→ The problem
From the entries below, copy every line holding the word "computer".

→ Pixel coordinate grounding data
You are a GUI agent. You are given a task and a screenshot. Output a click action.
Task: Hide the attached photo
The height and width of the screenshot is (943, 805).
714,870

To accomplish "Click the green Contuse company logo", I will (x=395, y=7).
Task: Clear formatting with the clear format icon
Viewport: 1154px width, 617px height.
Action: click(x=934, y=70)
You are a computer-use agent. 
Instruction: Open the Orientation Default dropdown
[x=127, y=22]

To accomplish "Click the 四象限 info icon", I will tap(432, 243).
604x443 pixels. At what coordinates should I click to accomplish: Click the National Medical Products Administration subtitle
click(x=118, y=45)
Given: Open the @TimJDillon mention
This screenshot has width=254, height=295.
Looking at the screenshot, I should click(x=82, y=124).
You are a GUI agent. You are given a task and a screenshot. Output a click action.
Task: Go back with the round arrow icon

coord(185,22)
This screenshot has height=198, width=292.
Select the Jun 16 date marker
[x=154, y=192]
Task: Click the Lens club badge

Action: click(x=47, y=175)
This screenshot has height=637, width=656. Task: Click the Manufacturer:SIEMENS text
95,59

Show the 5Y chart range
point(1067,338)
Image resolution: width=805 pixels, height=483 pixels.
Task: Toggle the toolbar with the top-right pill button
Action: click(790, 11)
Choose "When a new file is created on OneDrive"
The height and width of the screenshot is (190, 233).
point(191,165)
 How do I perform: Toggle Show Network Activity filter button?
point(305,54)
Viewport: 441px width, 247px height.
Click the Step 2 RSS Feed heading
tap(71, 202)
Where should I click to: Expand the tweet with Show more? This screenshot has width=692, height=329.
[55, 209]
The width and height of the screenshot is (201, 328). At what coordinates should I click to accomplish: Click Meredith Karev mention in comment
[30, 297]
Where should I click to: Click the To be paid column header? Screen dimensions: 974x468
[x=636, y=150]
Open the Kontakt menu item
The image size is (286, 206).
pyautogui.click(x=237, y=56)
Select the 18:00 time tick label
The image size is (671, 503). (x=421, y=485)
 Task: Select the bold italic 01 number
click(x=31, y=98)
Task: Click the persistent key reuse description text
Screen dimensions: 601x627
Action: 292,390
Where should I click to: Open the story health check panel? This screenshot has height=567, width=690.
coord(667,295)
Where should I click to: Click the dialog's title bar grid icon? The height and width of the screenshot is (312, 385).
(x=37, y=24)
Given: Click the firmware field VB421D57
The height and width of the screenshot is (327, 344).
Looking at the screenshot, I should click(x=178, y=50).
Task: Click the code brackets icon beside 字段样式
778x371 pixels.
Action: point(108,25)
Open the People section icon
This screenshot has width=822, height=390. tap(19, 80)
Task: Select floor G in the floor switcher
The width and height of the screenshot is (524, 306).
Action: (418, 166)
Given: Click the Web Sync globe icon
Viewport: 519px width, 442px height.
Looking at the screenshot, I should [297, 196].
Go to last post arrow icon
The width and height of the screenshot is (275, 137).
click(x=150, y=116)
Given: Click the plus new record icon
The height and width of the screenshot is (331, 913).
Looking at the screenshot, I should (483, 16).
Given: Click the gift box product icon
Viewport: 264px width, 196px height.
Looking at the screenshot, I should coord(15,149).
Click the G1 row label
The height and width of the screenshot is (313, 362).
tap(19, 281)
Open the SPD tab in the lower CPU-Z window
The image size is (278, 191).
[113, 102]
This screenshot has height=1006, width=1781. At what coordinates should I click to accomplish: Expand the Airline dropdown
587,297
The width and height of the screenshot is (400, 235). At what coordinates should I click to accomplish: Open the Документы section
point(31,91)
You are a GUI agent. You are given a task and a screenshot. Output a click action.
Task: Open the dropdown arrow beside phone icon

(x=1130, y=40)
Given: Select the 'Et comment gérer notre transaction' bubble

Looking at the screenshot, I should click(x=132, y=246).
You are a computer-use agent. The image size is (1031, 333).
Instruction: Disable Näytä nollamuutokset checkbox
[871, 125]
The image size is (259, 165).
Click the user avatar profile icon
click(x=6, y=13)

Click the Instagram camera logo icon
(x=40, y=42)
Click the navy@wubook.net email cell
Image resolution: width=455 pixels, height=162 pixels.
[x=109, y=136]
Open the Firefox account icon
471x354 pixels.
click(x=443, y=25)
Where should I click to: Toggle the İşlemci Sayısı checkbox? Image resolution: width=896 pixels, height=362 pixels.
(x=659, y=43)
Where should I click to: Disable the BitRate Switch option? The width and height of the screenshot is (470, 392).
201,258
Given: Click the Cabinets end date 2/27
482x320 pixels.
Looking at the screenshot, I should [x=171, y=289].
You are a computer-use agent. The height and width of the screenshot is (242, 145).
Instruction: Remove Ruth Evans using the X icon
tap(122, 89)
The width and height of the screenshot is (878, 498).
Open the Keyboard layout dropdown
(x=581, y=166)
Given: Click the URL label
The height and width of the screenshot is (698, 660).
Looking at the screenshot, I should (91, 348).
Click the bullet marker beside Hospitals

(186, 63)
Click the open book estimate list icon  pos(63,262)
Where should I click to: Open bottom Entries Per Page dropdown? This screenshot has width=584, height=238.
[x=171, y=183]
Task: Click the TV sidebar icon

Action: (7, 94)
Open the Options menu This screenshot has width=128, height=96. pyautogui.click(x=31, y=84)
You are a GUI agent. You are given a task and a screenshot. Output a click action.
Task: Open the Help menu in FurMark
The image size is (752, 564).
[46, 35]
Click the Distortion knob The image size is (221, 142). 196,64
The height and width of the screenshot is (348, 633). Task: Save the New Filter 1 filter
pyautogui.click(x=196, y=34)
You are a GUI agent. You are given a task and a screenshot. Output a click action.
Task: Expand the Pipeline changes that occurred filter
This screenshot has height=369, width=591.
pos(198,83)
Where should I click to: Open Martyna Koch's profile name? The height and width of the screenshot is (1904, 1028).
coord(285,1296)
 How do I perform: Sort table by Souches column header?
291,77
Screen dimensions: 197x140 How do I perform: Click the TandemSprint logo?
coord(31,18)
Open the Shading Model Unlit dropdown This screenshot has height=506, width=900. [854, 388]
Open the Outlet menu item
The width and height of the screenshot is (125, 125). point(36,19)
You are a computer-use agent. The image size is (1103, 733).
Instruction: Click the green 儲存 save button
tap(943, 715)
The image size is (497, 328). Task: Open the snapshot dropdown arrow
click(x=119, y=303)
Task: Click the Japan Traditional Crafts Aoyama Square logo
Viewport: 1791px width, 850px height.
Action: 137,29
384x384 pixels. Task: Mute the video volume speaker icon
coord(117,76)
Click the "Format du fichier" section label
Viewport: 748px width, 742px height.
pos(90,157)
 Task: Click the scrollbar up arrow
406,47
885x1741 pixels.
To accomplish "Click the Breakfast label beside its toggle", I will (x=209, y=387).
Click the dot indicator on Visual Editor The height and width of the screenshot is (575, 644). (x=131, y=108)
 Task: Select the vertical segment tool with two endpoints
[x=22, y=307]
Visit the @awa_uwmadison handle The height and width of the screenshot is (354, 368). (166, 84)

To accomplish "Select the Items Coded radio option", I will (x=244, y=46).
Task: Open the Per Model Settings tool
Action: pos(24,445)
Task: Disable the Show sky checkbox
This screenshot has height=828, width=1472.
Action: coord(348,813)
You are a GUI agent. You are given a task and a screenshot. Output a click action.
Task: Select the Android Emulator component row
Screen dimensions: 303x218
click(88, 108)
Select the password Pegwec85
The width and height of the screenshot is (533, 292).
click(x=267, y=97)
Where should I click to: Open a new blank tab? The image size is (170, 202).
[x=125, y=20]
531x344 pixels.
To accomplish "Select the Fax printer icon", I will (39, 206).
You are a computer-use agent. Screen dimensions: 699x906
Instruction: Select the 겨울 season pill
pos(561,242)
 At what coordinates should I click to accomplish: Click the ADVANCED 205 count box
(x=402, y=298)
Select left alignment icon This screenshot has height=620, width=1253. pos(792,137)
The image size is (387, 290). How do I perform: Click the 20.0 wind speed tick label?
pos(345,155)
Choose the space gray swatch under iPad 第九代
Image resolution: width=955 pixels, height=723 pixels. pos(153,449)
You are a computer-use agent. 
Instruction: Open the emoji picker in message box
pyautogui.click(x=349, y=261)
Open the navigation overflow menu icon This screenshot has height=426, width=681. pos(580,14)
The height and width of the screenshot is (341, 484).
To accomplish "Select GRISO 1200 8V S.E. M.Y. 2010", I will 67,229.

→ Response below
You are a computer-use agent. 
You are a computer-use agent. The image size is (1031, 333).
You are a computer-use agent. The height and width of the screenshot is (242, 145).
You are a computer-use agent. The image size is (1103, 733).
You are a computer-use agent. Screen dimensions: 699x906
You are a computer-use agent. 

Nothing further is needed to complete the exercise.